Question

What is the energy stored in an inductor of $$2 \mathrm{mH}$$ when a current of $$7 \mathrm{~A}$$ is passing through it?

Answer

**step1 Identify Given Values and Convert Units**

First, we need to identify the given values from the problem statement. The inductance of the inductor is given in millihenries (mH), and the current is given in amperes (A). For calculations, it is standard practice to convert the inductance from millihenries to henries (H).

Inductance (L) = $$2 \mathrm{mH}$$

Current (I) = $$7 \mathrm{~A}$$

To convert millihenries to henries, we use the conversion factor that $$1 \mathrm{H} = 1000 \mathrm{mH}$$. Therefore, $$1 \mathrm{mH} = 10^{-3} \mathrm{H}$$.

$$L = 2 \times 10^{-3} \mathrm{H}$$

**step2 State the Formula for Energy Stored in an Inductor**

The energy stored in an inductor is directly related to its inductance and the square of the current passing through it. The formula used to calculate this energy is:

$$E = \frac{1}{2} L I^2$$

Where:

E = Energy stored (in Joules, J)

L = Inductance (in Henries, H)

I = Current (in Amperes, A)

**step3 Calculate the Energy Stored**

Now, we substitute the converted inductance value and the given current value into the formula to calculate the energy stored in the inductor.

$$E = \frac{1}{2} \times (2 \times 10^{-3} \mathrm{H}) \times (7 \mathrm{~A})^2$$

First, calculate the square of the current:

$$(7 \mathrm{~A})^2 = 49 \mathrm{~A}^2$$

Next, multiply all the terms together:

$$E = \frac{1}{2} \times (2 \times 10^{-3}) \times 49$$

$$E = (1 \times 10^{-3}) \times 49$$

$$E = 49 \times 10^{-3} \mathrm{J}$$

Finally, express the energy in decimal form:

$$E = 0.049 \mathrm{J}$$

Alternative answer

Answer: 0.049 J or 49 mJ Explain
This is a question about how much energy an inductor stores when electricity flows through it. . The solving step is:

First, we need to know the special rule (or formula!) for finding the energy stored in an inductor. It's like a secret code: Energy = 1/2 × Inductance (L) × Current (I) × Current (I) or Energy = 1/2 * L * I².

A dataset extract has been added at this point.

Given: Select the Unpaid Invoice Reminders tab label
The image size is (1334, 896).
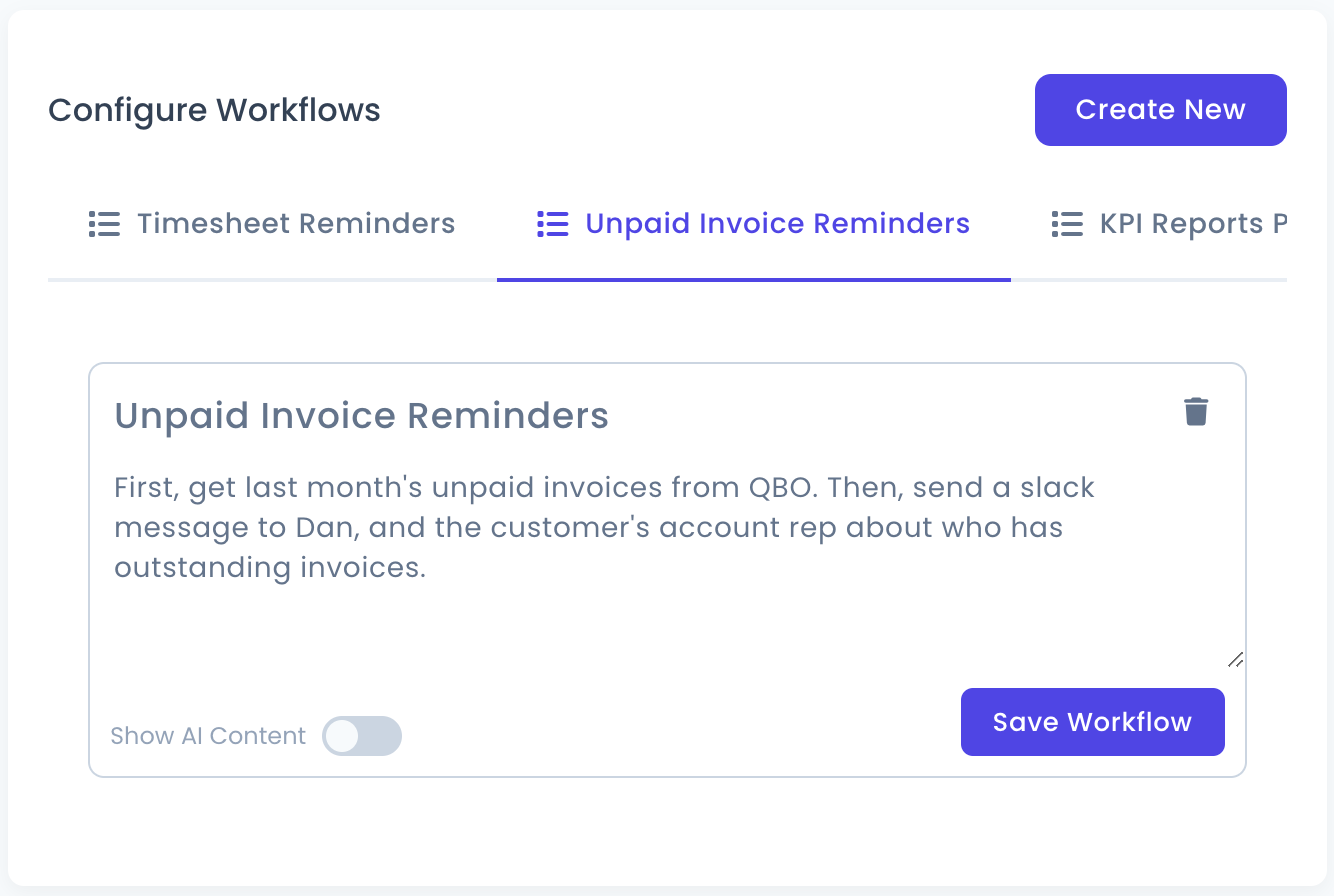Looking at the screenshot, I should pyautogui.click(x=777, y=224).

Next, we look at the numbers given in the problem:
* The inductance (L) is 2 mH. "m" means "milli," which is a super tiny amount, like dividing by 1000. So, 2 mH is the same as 0.002 Henries (H).
* The current (I) is 7 A.

Now, we just put these numbers into our secret code!
Energy = 1/2 × 0.002 H × 7 A × 7 A
Energy = 1/2 × 0.002 × 49
Energy = 0.001 × 49
Energy = 0.049 Joules (J)

Sometimes, we can also say this as 49 milliJoules (mJ), because 0.049 J is like 49 tiny parts of a Joule!

Alternative answer

Answer: 0.049 J Explain
This is a question about how much energy a special electronic part called an inductor can store when electricity flows through it . The solving step is:

First, we need to know the formula that tells us how much energy (let's call it 'E') an inductor stores. An inductor is basically a coil of wire that can store energy in a magnetic field when current passes through it. The formula we use is:
Energy (E) = 0.5 * Inductance (L) * Current (I) * Current (I)
You can also write it as E = 0.5 * L * I^2.

Next, we look at the numbers given in the problem:
The inductance (L) is 2 mH. The "m" in mH stands for "milli," and 1 millihenry (mH) is equal to 0.001 Henry (H). So, 2 mH is 0.002 H.
The current (I) flowing through it is 7 A.

Now, we just plug these numbers into our formula:
E = 0.5 * 0.002 H * (7 A * 7 A)
E = 0.5 * 0.002 * 49
E = 0.001 * 49
E = 0.049 J

The answer is in Joules (J), which is the unit for energy. So, the inductor stores 0.049 Joules of energy!

Alternative answer

Answer: 0.049 J Explain
This is a question about the energy stored in an inductor when a current flows through it. . The solving step is:

We know that the energy (E) stored in an inductor can be found using a special rule we learned:
E = 0.5 * L * I^2
Where:
* L is the inductance (how much the inductor "resists" changes in current)
* I is the current (how much electricity is flowing)

First, we need to make sure our units are good. The inductance is given in millihenries (mH), but we usually use henries (H) for this rule.
So, 2 mH is the same as 0.002 H (because 1 mH = 0.001 H).
The current (I) is 7 A.

Now, we can just plug these numbers into our rule:
E = 0.5 * (0.002 H) * (7 A)^2
E = 0.5 * 0.002 * (7 * 7)
E = 0.5 * 0.002 * 49
E = 0.001 * 49
E = 0.049 Joules (J)

So, the energy stored in the inductor is 0.049 Joules.